%%

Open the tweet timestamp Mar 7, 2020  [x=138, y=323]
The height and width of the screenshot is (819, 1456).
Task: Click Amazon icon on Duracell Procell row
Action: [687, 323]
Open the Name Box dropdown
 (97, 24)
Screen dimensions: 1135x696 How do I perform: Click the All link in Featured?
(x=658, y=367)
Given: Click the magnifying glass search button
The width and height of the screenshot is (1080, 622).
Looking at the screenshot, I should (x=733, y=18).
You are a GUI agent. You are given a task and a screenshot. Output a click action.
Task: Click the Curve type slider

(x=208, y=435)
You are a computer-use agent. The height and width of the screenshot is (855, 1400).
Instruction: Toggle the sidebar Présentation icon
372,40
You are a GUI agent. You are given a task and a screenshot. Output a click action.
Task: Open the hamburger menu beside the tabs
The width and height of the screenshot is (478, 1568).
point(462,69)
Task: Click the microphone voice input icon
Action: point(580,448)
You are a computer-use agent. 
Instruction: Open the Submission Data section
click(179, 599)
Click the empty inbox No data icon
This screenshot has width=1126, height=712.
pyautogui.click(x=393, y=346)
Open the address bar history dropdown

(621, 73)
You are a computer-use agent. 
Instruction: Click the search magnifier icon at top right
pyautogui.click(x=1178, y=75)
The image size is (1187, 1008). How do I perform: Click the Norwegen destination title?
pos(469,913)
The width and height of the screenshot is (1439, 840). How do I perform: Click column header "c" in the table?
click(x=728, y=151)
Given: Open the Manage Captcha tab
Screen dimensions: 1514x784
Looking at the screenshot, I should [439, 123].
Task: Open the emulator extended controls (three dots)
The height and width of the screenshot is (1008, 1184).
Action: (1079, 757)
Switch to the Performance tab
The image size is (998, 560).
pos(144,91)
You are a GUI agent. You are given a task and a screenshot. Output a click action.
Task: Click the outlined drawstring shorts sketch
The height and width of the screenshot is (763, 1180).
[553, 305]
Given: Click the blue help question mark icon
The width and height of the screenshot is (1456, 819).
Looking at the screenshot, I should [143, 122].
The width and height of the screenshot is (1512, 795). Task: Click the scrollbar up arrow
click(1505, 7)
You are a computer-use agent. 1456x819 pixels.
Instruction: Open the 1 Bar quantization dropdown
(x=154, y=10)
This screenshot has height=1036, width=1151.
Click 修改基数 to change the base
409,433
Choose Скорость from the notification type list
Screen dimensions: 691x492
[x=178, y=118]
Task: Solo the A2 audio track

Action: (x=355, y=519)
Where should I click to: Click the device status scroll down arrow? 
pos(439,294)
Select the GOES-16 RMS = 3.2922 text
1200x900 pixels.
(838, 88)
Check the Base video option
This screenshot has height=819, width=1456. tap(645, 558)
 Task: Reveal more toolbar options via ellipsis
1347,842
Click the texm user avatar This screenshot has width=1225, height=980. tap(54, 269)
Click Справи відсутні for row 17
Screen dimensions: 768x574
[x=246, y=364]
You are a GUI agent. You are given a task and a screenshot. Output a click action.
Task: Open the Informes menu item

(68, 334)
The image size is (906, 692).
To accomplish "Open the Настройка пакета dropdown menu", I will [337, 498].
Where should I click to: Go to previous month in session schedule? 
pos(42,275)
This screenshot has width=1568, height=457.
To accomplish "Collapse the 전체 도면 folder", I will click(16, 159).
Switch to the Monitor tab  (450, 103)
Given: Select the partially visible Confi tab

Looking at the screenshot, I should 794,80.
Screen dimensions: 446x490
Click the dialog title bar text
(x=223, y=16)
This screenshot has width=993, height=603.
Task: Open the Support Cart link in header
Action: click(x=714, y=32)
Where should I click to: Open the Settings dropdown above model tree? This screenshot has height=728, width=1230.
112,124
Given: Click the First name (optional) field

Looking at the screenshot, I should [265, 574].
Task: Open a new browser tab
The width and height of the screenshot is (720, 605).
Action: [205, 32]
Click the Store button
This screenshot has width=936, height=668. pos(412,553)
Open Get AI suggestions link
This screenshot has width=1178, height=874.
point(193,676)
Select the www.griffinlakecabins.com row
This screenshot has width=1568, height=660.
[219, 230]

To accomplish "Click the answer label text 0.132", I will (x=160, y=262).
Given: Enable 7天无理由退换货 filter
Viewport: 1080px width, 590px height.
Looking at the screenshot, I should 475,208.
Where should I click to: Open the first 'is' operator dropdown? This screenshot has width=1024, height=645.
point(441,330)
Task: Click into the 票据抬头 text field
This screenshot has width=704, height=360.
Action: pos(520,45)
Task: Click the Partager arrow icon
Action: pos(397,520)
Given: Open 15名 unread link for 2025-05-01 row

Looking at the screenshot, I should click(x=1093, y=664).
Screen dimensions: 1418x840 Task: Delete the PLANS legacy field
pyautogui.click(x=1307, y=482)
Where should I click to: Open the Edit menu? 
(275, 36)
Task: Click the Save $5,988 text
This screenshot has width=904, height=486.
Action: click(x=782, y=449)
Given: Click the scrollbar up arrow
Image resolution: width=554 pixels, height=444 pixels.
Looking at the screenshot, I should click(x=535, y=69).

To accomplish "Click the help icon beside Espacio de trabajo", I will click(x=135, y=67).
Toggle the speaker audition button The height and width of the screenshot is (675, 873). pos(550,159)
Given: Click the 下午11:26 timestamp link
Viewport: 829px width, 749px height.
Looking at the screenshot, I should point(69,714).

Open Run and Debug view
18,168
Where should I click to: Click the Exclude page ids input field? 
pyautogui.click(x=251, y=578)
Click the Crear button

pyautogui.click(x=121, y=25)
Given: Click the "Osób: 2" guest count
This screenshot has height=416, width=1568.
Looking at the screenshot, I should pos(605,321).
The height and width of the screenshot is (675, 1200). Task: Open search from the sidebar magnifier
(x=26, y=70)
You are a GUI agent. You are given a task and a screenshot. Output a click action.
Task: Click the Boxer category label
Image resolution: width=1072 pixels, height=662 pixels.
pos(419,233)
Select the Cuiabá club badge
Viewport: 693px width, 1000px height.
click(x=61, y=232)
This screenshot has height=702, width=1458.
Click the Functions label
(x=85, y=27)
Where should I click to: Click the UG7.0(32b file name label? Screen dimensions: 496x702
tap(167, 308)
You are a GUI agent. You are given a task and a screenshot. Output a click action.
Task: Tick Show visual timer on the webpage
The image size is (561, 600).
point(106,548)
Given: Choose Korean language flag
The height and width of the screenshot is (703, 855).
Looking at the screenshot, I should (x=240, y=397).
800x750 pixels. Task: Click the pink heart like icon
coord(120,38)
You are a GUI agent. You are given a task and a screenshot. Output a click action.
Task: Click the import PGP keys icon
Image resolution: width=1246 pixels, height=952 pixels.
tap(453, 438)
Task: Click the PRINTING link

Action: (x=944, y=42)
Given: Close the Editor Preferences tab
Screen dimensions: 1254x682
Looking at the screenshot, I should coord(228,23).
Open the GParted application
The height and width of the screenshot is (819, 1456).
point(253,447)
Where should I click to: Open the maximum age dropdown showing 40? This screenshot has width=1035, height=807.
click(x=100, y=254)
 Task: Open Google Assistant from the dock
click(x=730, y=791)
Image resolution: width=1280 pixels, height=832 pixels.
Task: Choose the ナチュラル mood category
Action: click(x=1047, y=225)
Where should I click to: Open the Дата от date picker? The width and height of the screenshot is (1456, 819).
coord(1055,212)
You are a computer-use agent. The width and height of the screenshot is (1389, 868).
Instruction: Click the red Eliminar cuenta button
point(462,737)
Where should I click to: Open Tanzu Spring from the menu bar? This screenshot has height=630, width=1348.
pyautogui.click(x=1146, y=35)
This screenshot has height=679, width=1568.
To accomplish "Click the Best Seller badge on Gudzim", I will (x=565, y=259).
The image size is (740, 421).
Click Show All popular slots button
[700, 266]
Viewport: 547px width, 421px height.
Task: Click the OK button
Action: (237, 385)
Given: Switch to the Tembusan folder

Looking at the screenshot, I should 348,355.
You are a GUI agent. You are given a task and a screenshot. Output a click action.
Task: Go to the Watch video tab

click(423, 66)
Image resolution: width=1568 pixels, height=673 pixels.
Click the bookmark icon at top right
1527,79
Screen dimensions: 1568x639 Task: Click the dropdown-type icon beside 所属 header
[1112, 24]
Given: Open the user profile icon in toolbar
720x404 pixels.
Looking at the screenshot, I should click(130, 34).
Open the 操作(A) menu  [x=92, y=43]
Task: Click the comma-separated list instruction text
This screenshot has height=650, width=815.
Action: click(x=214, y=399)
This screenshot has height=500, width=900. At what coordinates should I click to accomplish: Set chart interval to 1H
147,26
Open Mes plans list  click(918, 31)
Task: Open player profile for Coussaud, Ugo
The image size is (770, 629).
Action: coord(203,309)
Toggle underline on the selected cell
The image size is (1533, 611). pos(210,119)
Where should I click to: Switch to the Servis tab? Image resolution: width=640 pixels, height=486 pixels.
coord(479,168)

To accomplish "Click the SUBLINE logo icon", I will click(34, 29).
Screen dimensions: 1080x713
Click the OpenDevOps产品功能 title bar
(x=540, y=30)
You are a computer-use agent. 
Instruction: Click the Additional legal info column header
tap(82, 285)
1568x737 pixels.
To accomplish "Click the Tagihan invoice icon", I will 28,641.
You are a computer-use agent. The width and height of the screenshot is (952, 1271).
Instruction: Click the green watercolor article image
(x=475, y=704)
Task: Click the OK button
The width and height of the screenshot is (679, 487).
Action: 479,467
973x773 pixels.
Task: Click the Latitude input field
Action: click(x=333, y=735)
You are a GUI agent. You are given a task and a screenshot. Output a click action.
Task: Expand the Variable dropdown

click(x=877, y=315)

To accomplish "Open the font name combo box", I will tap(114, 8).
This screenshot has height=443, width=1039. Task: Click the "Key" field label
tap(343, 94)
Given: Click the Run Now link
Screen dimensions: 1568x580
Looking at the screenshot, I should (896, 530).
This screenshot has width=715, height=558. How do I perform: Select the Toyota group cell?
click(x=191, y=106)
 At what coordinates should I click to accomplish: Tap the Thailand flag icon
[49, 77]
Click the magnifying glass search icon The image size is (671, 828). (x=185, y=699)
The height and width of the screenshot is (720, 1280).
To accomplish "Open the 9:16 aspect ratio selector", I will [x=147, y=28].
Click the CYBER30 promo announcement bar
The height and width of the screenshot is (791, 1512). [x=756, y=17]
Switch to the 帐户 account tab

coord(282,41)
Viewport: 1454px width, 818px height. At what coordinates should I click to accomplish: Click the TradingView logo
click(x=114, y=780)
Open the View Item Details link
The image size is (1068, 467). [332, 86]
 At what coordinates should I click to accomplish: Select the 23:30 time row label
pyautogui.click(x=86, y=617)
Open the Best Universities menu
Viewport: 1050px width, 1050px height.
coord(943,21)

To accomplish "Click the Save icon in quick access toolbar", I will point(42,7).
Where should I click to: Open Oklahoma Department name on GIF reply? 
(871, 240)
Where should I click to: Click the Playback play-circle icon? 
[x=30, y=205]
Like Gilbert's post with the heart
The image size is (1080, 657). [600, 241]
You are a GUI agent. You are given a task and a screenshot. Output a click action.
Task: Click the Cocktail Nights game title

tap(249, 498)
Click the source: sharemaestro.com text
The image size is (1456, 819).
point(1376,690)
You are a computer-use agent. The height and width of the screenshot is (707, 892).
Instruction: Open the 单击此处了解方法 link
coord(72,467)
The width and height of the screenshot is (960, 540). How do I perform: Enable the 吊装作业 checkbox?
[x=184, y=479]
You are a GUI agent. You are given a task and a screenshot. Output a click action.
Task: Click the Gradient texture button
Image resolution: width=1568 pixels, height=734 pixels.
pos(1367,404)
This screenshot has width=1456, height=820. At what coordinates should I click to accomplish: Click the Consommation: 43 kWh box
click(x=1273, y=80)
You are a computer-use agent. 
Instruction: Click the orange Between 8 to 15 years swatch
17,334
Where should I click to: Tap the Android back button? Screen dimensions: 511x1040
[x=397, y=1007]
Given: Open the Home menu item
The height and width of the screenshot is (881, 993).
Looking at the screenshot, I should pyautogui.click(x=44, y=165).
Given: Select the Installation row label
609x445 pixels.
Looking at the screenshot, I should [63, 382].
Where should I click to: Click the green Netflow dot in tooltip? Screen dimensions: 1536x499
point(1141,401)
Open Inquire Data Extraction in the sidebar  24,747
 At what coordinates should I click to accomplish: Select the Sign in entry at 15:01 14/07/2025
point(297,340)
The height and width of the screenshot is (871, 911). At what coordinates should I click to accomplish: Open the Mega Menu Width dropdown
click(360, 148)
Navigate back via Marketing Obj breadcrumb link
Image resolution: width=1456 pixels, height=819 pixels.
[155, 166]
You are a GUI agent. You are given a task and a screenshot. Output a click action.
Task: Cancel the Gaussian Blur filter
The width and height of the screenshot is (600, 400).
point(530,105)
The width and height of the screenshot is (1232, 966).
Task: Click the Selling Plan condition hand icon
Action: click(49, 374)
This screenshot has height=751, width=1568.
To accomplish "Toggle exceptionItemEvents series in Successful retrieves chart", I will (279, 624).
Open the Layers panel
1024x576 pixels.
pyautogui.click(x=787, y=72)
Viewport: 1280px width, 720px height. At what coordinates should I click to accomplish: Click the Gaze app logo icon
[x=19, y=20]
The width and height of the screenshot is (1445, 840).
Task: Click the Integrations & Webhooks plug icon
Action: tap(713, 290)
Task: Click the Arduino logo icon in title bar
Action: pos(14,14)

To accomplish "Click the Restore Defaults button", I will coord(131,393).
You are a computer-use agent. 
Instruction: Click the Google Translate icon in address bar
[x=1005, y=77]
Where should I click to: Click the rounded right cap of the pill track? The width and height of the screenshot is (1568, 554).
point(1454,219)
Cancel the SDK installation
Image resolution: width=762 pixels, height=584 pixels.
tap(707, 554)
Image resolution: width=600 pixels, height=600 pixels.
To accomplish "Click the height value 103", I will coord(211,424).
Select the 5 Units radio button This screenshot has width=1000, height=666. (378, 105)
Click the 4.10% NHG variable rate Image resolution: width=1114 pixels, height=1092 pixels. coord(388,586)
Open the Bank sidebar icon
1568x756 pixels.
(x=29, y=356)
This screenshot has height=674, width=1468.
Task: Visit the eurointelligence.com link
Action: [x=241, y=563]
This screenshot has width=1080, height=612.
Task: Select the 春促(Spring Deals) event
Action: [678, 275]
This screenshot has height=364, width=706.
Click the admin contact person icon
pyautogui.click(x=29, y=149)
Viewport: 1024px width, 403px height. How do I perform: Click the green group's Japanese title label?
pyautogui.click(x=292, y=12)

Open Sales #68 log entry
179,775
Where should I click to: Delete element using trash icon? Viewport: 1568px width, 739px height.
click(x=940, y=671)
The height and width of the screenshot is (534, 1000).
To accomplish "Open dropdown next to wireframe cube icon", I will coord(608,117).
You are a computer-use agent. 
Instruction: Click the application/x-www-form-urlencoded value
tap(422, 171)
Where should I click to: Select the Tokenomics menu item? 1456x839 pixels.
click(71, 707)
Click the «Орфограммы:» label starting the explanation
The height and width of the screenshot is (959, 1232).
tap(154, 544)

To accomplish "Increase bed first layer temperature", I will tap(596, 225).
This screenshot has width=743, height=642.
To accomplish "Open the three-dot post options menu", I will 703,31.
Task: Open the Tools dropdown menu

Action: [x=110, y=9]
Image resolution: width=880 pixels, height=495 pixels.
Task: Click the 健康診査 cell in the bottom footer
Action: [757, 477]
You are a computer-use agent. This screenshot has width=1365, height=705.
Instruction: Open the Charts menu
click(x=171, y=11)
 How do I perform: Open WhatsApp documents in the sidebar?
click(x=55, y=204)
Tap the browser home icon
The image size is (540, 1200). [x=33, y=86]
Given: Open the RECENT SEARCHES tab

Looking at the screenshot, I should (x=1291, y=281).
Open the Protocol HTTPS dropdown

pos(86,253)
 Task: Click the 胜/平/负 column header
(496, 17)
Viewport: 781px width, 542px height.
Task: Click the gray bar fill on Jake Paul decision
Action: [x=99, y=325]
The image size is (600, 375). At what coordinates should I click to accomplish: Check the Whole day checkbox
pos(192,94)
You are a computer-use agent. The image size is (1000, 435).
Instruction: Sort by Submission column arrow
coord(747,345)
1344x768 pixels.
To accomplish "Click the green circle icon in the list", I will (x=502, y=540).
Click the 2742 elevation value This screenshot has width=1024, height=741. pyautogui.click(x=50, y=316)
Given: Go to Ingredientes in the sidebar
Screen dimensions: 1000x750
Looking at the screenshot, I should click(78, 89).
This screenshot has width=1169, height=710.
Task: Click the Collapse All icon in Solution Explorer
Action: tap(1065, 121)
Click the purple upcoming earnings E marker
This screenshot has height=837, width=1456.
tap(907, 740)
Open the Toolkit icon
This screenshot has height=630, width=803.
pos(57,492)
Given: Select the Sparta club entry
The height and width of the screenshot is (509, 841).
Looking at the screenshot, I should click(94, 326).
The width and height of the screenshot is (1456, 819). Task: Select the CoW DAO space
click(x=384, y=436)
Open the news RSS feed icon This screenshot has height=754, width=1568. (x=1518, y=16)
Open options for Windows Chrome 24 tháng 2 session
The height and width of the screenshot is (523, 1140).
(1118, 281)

%%

## The task
Please copy out the records again, from the line holding "Task: Open player profile for Coussaud, Ugo" through the line holding "Click the magnifying glass search icon", inclusive.

## In response
Task: Open player profile for Coussaud, Ugo
The image size is (770, 629).
Action: coord(203,309)
Toggle underline on the selected cell
The image size is (1533, 611). pos(210,119)
Where should I click to: Switch to the Servis tab? Image resolution: width=640 pixels, height=486 pixels.
coord(479,168)

To accomplish "Click the SUBLINE logo icon", I will click(34, 29).
Screen dimensions: 1080x713
Click the OpenDevOps产品功能 title bar
(x=540, y=30)
You are a computer-use agent. 
Instruction: Click the Additional legal info column header
tap(82, 285)
1568x737 pixels.
To accomplish "Click the Tagihan invoice icon", I will 28,641.
You are a computer-use agent. The width and height of the screenshot is (952, 1271).
Instruction: Click the green watercolor article image
(x=475, y=704)
Task: Click the OK button
The width and height of the screenshot is (679, 487).
Action: 479,467
973x773 pixels.
Task: Click the Latitude input field
Action: click(x=333, y=735)
You are a GUI agent. You are given a task and a screenshot. Output a click action.
Task: Expand the Variable dropdown

click(x=877, y=315)

To accomplish "Open the font name combo box", I will tap(114, 8).
This screenshot has height=443, width=1039. Task: Click the "Key" field label
tap(343, 94)
Given: Click the Run Now link
Screen dimensions: 1568x580
Looking at the screenshot, I should (896, 530).
This screenshot has width=715, height=558. How do I perform: Select the Toyota group cell?
click(x=191, y=106)
 At what coordinates should I click to accomplish: Tap the Thailand flag icon
[49, 77]
Click the magnifying glass search icon The image size is (671, 828). (x=185, y=699)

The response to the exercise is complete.